**GOAL**
Please copy the listing lines from the one containing "Toggle the Pending Review quick filter" through the one containing "will (38, 342).", both included, reproducing each line verbatim.

**DATASET RECORDS**

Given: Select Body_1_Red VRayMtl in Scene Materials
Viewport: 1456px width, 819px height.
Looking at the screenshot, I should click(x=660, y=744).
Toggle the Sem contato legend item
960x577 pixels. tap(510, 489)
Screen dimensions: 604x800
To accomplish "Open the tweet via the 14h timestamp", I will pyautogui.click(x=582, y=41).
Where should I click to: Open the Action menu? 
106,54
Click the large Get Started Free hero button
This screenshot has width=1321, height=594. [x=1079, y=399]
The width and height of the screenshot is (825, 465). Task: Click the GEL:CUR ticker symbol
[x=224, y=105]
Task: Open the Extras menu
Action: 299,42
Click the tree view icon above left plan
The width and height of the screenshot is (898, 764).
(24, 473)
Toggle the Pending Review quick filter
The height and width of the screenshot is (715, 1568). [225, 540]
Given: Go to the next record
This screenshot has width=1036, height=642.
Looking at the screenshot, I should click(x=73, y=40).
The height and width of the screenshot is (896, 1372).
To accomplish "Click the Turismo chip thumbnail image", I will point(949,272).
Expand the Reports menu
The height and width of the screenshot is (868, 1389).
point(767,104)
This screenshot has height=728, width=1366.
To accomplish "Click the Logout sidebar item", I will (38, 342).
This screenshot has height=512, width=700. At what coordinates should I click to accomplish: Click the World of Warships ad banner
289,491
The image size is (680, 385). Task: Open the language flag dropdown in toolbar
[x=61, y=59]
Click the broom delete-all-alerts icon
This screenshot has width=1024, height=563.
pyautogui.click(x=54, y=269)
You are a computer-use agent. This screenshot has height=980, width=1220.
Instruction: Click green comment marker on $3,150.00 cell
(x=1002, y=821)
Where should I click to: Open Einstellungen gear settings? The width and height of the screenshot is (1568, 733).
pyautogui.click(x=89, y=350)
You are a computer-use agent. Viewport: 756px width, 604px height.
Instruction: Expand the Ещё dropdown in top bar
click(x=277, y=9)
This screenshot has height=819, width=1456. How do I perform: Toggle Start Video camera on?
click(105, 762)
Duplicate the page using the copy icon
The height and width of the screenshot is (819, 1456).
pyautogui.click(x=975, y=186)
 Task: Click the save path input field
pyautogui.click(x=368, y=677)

**TASK OUTPUT**
Toggle the Pending Review quick filter
The height and width of the screenshot is (715, 1568). [225, 540]
Given: Go to the next record
This screenshot has width=1036, height=642.
Looking at the screenshot, I should click(x=73, y=40).
The height and width of the screenshot is (896, 1372).
To accomplish "Click the Turismo chip thumbnail image", I will point(949,272).
Expand the Reports menu
The height and width of the screenshot is (868, 1389).
point(767,104)
This screenshot has height=728, width=1366.
To accomplish "Click the Logout sidebar item", I will (38, 342).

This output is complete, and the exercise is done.